Two analysis steps are performed in order to simulate the inelastic lateral-torsional buckling behavior of the I-girders with circular corrugated webs. In the first instance, the *BUCKLE procedure in ABAQUS simulates the elastic buckling analysis to estimate the critical buckling loads of the model and the structure deforms (Eigenmode). For this study, three Eigenvalues for each girder are extracted. The worst case of the buckling load is considered in the design, which is the lowest Eigenvalue. The next step is a geometrical and material nonlinear analysis by applying the modified RIKS method. The applied equivalent geometric imperfection is taken as L/1000 similar to the previous investigations by [5, 18], where L is the span of the girder. This is the same value recommended by the EC3 [23] where the initial geometric imperfections and the residual stresses are represented by equivalent geometric imperfections with a magnitude of L/1000 in the case of global buckling.

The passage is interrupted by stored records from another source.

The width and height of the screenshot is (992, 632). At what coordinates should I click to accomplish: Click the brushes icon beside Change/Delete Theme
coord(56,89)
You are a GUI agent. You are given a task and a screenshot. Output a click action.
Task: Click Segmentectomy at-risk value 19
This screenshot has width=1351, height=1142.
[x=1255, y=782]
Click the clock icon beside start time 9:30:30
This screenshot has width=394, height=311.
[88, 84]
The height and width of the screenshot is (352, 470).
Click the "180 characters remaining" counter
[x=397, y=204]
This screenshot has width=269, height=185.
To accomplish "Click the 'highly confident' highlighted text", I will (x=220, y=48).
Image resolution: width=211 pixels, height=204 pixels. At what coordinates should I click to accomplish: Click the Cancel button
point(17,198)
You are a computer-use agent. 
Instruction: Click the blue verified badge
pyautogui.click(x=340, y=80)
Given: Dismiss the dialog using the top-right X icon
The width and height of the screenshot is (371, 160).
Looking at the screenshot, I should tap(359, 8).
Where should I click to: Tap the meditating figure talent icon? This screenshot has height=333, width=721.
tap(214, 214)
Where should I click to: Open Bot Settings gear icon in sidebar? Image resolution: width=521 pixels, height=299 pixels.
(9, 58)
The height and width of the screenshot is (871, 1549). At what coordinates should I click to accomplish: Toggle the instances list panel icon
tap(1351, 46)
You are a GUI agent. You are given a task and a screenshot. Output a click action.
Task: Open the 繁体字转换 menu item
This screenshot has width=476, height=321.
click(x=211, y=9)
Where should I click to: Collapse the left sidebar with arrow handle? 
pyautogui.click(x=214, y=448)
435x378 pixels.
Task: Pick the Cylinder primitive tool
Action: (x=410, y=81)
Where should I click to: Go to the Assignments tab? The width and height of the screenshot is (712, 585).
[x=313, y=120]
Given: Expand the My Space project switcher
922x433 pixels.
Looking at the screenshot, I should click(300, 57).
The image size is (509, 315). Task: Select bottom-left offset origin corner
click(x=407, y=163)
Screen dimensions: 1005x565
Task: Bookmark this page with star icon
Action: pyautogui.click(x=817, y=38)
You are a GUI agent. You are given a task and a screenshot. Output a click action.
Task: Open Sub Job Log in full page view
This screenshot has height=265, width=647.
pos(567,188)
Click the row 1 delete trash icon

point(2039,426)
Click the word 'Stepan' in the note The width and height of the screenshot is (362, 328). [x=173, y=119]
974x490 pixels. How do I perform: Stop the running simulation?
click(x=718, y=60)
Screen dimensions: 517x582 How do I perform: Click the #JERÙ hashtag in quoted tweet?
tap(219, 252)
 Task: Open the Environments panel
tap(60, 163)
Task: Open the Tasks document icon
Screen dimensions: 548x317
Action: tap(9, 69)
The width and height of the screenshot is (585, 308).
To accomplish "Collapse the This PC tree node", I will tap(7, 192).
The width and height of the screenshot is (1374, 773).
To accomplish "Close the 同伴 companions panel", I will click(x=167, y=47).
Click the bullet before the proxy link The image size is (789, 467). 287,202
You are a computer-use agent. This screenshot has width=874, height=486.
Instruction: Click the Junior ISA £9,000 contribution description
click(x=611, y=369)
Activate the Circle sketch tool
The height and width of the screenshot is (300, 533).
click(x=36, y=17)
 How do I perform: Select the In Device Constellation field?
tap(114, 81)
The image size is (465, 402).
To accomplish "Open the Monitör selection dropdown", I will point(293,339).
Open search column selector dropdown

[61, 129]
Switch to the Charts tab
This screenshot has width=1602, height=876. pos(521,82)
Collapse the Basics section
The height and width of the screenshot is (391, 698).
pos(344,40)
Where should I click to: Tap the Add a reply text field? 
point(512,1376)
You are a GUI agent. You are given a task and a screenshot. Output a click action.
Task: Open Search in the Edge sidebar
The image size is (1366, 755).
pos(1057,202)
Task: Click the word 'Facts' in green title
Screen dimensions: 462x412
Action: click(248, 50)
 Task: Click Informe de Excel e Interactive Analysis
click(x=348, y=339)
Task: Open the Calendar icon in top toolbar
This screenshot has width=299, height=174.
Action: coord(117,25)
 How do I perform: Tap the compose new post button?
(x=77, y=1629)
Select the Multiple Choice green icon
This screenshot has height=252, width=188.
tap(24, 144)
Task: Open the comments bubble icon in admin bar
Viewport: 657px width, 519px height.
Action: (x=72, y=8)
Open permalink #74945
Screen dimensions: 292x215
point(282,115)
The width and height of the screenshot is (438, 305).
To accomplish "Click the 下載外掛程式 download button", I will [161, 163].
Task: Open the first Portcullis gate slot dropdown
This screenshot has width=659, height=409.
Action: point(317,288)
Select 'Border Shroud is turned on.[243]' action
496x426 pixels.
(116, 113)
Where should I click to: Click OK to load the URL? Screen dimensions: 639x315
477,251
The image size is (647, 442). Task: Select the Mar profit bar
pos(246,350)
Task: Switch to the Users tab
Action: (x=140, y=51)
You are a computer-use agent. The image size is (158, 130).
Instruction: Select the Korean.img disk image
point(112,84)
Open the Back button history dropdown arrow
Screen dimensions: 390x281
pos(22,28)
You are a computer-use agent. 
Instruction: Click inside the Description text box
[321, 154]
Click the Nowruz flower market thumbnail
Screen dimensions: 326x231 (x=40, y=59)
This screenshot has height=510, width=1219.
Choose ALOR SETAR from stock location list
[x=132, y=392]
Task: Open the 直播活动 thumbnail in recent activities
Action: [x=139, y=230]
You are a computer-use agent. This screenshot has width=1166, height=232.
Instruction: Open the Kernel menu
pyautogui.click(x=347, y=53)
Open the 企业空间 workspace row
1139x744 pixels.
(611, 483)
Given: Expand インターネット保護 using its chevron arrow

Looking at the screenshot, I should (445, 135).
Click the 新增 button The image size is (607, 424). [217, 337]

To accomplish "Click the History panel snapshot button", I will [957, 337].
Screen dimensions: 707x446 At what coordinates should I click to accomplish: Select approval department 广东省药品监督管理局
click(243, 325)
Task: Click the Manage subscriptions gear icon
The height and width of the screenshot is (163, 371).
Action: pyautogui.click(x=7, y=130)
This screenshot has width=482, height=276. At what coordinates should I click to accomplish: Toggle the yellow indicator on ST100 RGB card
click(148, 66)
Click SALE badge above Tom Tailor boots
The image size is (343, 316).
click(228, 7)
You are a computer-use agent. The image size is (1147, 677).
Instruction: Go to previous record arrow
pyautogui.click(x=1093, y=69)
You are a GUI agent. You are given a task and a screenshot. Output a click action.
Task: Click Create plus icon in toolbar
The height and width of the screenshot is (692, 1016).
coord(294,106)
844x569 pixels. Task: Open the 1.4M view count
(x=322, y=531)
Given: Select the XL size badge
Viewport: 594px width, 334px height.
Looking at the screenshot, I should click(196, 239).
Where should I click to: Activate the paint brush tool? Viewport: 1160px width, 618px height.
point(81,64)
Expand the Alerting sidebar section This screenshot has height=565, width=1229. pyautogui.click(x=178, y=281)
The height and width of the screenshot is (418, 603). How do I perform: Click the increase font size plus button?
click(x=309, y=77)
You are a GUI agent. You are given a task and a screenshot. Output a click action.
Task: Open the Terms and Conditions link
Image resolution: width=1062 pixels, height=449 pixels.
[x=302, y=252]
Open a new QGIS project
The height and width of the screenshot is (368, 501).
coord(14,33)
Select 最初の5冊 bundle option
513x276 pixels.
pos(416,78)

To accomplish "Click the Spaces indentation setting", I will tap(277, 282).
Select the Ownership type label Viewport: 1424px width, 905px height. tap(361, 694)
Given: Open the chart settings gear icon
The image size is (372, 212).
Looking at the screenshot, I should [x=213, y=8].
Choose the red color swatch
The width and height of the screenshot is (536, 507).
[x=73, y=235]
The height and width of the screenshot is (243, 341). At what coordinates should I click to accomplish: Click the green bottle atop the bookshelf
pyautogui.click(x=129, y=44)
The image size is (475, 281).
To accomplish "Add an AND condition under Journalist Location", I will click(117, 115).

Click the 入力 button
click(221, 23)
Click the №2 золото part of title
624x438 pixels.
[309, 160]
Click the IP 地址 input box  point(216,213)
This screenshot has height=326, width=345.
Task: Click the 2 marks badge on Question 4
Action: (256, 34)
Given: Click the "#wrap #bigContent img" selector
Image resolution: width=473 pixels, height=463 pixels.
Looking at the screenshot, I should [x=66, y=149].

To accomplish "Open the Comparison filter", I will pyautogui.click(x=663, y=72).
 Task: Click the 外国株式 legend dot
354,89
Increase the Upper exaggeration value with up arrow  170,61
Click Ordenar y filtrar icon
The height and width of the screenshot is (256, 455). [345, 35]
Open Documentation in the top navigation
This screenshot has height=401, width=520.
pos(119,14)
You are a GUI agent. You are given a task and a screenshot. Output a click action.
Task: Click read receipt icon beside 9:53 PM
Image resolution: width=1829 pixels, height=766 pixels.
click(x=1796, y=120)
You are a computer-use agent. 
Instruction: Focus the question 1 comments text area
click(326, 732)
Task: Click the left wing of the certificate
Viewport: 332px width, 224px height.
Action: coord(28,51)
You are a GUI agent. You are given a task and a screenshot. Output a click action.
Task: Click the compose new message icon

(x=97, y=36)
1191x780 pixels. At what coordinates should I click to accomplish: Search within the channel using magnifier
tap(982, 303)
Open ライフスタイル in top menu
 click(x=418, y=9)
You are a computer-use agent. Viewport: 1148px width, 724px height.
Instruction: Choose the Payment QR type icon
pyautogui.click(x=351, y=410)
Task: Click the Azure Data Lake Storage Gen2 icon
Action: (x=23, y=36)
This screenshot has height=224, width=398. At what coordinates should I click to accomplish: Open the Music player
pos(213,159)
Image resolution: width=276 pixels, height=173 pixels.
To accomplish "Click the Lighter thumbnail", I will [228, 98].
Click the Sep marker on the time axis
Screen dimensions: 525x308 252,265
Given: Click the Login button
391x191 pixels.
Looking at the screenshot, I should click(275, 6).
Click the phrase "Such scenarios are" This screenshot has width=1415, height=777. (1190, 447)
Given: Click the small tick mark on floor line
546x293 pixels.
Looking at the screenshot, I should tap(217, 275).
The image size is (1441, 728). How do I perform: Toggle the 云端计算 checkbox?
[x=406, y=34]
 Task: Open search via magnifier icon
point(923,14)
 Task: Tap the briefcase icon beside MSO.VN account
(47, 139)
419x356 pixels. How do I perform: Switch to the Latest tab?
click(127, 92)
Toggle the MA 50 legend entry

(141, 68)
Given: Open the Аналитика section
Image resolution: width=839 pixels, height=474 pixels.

Verification of the finite element model

The finite element model is verified based on the previous experimental test results of Elkawas et al. [21] using three simply-supported specimens G-400-80, G-400-100, and G-300-80 with a span of 3000 mm. The web consists of three parts, corrugated web in the middle part with length of 1800 mm and 3 mm thickness. The left and right parts are flat webs with 8 mm thickness. The flange thickness is taken as 16mm. The flange width and web height are considered as a variable. Where, specimen G-400-80 is considered as the control girder with a flange width 80 mm and a web height of 400mm. The flange width varies to 100 mm in the second specimen G-400-100, while the web height in the third specimen G-300-80 is changed to 300 mm. Each girder is tested under two point loads that act on the upper flange to obtain a pure bending moment in the middle part of the girder. The corrugation profile dimensions of the girders are given in Fig. 7.

Fig. 7
figure 7

Dimensions of the corrugated web profile for test specimens

The yield stress (f y) is taken 295,287 and 304 MPa for flanges, flat web, and corrugated web, respectively. The stress-strain relationship is simulated an elastic perfectly plastic relationship. The Poisson’s ratio (υ) is taken as 0.3. In this verification, the girders are simulated by using ABAQUS software version 2019. The element type used in the numerical analysis is four-node shell elements (S4R) which has linear base function and reduced integration. Also, the mesh is taken similar to the applied mesh by Elkawas et al. [21]. A linear buckling analysis (Eigenvalue buckling analysis) is performed to determine the critical buckling moment. Nonlinear analysis is carried out using the modified RIKS method to simulate the geometrical and material nonlinearities taking into account the initial geometrical imperfection of L/1000, where L is the girder span. Table 2 shows the ratio of the finite element ultimate moment to the experimental ultimate moment \(\left(\frac{M_{\mathrm{ul}.\mathrm{FE}}}{M_{\mathrm{ul}.\mathbf{EX}}}\right)\) for the girders. The result of the numerical analysis and those obtained from the experimental test show good agreement. Figure 8 shows the relationship between the bending moment versus mid-span vertical displacement that is obtained from the finite element analysis and experimental tests.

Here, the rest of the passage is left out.